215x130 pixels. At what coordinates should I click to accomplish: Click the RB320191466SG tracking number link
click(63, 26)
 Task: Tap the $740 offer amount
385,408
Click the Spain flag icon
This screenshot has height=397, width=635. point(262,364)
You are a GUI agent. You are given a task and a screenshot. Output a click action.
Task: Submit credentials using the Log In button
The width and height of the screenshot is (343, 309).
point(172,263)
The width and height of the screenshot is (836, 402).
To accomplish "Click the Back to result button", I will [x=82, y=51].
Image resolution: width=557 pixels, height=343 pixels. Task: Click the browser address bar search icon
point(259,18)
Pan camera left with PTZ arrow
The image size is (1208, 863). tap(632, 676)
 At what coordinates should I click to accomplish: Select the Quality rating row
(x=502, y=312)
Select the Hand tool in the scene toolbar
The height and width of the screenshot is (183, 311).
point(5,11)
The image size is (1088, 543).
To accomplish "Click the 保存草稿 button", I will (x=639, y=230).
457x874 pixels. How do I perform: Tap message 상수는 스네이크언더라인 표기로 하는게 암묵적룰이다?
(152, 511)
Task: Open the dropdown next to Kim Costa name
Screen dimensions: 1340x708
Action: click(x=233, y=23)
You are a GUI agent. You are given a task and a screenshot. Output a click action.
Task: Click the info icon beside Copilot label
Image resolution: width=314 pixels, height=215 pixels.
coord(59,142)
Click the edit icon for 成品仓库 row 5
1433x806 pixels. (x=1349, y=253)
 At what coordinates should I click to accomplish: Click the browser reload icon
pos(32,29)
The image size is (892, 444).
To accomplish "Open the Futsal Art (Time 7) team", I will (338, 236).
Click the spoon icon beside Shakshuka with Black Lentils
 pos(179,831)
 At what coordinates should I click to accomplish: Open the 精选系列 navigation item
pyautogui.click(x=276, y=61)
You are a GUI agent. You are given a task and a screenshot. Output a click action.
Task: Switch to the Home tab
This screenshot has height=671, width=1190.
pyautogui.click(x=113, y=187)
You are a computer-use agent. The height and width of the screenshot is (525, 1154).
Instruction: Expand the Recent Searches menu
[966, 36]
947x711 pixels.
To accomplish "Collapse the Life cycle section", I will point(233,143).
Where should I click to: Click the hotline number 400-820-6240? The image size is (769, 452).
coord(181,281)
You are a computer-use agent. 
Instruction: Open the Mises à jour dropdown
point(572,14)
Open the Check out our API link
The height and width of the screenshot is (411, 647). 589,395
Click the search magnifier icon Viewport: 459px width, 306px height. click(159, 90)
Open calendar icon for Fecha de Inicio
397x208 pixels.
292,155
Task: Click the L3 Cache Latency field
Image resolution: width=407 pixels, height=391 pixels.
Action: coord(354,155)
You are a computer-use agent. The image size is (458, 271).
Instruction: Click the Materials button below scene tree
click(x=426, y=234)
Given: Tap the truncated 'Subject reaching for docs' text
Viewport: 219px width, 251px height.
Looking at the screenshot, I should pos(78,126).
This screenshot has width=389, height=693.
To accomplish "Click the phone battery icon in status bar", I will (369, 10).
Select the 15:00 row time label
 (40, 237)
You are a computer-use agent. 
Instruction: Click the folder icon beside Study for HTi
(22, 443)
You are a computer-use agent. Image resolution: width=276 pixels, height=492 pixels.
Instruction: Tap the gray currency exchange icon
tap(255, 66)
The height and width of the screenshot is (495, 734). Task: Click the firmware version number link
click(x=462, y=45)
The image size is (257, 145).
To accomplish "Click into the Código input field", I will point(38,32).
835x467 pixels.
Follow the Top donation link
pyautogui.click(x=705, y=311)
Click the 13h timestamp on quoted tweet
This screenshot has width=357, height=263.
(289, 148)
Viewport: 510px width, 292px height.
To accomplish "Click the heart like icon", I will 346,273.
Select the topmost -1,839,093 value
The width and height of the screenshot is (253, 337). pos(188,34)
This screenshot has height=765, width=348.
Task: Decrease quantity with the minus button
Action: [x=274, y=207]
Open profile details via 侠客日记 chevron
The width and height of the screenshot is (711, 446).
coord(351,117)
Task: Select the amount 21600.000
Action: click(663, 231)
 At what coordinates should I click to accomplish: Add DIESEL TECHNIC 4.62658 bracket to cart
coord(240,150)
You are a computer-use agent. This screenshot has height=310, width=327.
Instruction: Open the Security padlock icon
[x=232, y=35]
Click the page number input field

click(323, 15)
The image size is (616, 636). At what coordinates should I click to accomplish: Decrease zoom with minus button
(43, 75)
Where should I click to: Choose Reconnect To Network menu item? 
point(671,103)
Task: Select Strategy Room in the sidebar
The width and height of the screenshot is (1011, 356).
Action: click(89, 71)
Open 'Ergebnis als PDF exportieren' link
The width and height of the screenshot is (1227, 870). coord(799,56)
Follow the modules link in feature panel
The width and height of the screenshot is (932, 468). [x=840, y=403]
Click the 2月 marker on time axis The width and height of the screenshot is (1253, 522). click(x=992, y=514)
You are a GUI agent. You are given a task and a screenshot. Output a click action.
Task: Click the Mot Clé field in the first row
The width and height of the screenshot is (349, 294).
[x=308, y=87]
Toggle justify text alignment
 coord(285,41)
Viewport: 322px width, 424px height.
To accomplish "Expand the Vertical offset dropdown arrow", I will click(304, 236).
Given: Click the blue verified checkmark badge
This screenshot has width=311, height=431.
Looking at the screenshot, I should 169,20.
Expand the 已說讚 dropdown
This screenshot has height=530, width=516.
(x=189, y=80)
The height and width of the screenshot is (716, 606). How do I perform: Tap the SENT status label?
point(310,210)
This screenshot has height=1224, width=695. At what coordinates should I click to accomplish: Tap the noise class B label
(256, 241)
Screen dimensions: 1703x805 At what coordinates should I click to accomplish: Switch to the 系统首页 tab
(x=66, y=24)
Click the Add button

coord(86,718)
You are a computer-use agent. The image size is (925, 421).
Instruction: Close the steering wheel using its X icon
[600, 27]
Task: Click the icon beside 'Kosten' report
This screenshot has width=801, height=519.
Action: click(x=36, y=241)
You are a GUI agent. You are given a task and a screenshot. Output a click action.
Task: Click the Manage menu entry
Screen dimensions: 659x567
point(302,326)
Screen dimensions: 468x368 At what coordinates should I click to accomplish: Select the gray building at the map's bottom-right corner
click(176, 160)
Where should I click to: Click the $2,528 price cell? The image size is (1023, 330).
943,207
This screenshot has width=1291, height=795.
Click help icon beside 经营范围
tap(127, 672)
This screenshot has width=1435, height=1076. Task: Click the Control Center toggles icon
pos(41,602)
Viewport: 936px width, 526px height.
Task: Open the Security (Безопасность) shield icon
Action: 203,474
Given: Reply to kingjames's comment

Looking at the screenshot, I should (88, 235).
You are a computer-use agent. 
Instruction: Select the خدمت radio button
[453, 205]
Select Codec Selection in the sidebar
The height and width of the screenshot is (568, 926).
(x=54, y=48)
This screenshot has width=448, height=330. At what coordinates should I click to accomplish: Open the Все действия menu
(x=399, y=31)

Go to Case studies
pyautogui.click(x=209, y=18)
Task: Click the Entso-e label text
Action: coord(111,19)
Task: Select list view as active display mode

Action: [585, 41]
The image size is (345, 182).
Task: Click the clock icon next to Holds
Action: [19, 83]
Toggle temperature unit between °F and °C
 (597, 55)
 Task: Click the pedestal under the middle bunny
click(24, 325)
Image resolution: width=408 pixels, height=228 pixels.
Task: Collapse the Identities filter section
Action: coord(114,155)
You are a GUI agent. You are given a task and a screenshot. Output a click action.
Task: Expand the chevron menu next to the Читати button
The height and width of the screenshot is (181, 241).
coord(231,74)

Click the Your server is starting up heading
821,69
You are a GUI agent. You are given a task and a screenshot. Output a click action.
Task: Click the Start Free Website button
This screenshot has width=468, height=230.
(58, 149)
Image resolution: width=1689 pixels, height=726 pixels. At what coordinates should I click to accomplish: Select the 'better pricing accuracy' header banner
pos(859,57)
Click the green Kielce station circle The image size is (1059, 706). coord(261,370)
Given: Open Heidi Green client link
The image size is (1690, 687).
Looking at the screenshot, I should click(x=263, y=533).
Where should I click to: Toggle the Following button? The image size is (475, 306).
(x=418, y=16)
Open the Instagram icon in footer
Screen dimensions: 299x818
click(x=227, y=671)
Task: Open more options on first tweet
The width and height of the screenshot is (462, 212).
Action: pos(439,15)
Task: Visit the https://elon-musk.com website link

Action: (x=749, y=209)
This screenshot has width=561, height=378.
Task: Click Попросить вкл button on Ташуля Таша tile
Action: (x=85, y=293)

◆ ◆ ◆ ◆

Whenever a line holds "will", it counts; state the total for the records and add nothing.

8